TASK OBJECTIVE: Could you reproduce, word for word, everything below from the line containing "The image size is (348, 280)." down to the line containing "You are a computer-use agent. The", with both of those lines included and no others?

DATA SUPPLIED:
# # # #

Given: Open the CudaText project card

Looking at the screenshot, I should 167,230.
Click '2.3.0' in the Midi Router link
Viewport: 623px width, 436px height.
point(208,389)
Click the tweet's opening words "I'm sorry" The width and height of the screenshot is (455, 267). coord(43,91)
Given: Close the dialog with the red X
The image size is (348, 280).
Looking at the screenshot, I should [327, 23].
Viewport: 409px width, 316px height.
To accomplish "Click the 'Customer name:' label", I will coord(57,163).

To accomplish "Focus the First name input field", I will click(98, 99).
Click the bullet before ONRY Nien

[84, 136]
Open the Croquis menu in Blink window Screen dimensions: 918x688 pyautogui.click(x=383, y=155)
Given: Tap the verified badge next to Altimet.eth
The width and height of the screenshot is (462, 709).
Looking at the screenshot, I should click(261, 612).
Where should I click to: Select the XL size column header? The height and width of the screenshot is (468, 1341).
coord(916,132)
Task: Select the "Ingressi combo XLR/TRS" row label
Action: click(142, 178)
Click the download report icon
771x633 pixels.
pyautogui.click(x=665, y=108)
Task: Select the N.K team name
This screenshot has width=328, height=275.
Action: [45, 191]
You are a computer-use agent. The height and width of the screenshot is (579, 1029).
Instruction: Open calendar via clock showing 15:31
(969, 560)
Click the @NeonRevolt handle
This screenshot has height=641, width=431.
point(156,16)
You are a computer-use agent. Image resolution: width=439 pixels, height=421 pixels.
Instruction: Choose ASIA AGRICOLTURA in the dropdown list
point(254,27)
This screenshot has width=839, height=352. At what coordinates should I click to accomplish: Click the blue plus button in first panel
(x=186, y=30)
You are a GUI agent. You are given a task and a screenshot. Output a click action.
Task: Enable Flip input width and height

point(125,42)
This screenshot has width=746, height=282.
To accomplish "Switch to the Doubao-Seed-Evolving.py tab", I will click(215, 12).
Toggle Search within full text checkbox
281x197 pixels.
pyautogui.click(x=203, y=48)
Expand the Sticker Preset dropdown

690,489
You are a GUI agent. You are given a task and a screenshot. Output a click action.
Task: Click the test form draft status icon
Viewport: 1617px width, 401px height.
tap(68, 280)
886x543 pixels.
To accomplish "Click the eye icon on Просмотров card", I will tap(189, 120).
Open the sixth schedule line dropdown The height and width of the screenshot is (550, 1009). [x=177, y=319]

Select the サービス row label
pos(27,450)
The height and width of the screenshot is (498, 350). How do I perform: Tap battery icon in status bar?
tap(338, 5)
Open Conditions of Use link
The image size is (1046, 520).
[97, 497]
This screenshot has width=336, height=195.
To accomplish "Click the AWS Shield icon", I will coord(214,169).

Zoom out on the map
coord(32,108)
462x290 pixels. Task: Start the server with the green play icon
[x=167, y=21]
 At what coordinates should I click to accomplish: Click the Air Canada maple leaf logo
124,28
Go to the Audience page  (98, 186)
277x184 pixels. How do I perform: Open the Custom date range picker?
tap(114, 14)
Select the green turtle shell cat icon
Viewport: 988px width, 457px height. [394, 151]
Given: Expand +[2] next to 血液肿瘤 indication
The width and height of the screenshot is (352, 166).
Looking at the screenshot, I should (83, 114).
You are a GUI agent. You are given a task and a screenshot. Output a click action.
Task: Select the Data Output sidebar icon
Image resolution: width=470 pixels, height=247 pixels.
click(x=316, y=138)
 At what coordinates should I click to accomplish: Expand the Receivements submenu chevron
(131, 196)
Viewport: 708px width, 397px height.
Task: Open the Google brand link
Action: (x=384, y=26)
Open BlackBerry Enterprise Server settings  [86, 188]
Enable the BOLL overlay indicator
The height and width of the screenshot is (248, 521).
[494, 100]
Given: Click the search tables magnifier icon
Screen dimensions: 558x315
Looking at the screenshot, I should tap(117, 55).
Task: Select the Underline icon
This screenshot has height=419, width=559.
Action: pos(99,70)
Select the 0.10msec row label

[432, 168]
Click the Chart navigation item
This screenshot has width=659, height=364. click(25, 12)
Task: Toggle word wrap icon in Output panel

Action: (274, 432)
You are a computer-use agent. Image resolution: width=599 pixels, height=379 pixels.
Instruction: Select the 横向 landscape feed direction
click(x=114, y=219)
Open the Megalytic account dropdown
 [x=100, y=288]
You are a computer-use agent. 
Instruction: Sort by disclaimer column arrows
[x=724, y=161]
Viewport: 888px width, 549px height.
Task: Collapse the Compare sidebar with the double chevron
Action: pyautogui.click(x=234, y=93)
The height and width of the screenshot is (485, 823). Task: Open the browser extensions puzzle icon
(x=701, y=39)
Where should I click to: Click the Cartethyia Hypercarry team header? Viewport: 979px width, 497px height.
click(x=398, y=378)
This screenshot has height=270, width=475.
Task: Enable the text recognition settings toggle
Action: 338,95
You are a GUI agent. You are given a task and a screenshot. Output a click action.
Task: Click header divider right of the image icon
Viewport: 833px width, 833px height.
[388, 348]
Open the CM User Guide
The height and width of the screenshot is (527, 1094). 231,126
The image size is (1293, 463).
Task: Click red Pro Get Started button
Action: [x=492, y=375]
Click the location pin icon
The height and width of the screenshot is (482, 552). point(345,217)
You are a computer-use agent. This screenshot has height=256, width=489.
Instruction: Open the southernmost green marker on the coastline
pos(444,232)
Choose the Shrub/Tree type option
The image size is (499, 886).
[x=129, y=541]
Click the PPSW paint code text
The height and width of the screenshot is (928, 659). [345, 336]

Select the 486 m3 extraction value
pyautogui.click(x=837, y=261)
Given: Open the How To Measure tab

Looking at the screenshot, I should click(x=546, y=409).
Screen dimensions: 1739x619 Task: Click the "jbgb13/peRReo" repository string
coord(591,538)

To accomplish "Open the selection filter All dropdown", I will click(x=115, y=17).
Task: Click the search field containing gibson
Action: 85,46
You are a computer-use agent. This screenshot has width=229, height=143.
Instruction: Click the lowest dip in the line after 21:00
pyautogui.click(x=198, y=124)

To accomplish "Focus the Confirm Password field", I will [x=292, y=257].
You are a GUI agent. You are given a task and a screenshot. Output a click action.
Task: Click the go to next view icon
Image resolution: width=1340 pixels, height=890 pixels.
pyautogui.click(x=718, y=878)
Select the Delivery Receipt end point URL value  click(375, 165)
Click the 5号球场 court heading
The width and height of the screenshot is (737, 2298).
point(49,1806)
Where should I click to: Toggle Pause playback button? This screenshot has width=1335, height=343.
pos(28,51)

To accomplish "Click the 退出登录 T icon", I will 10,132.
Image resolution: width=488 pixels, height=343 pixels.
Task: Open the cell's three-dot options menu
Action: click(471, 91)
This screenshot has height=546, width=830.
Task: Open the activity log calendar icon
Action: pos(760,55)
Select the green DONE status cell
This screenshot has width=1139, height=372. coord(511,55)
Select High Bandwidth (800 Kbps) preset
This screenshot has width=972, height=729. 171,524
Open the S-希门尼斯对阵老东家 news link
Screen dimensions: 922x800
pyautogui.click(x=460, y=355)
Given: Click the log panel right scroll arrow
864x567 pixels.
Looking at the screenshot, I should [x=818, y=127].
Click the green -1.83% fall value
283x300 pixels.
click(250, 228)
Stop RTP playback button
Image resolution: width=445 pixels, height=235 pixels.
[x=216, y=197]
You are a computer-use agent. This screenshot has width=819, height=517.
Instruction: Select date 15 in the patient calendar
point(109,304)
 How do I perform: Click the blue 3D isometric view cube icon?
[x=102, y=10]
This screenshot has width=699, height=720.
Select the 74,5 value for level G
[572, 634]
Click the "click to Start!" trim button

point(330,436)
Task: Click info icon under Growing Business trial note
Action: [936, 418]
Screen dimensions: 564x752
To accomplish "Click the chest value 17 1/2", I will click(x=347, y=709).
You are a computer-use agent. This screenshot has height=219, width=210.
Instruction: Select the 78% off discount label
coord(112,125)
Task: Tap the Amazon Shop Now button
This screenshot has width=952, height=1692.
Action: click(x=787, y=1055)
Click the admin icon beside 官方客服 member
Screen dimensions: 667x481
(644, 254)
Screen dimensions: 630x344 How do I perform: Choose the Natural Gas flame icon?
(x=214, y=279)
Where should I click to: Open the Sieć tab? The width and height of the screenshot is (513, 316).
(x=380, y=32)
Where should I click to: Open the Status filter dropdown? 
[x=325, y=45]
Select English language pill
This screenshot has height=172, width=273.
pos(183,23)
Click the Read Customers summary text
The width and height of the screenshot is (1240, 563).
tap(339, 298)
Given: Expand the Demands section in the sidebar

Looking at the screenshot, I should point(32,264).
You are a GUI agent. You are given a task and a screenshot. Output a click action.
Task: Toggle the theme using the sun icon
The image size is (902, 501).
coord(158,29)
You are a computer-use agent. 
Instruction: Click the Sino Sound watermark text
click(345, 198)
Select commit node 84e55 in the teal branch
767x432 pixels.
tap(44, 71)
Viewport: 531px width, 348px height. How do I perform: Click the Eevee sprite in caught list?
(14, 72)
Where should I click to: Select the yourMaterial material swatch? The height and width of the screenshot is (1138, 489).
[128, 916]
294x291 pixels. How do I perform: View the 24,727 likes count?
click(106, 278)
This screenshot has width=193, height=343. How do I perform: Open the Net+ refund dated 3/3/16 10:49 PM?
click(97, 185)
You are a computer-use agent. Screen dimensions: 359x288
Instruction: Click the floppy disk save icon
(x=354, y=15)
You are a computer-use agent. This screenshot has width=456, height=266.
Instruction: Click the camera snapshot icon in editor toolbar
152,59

# # # #

ANSWER TO THIS TASK:
The image size is (348, 280).
Looking at the screenshot, I should [327, 23].
Viewport: 409px width, 316px height.
To accomplish "Click the 'Customer name:' label", I will coord(57,163).

To accomplish "Focus the First name input field", I will click(98, 99).
Click the bullet before ONRY Nien

[84, 136]
Open the Croquis menu in Blink window Screen dimensions: 918x688 pyautogui.click(x=383, y=155)
Given: Tap the verified badge next to Altimet.eth
The width and height of the screenshot is (462, 709).
Looking at the screenshot, I should click(261, 612).
Where should I click to: Select the XL size column header? The height and width of the screenshot is (468, 1341).
coord(916,132)
Task: Select the "Ingressi combo XLR/TRS" row label
Action: click(142, 178)
Click the download report icon
771x633 pixels.
pyautogui.click(x=665, y=108)
Task: Select the N.K team name
This screenshot has width=328, height=275.
Action: [45, 191]
You are a computer-use agent. The height and width of the screenshot is (579, 1029).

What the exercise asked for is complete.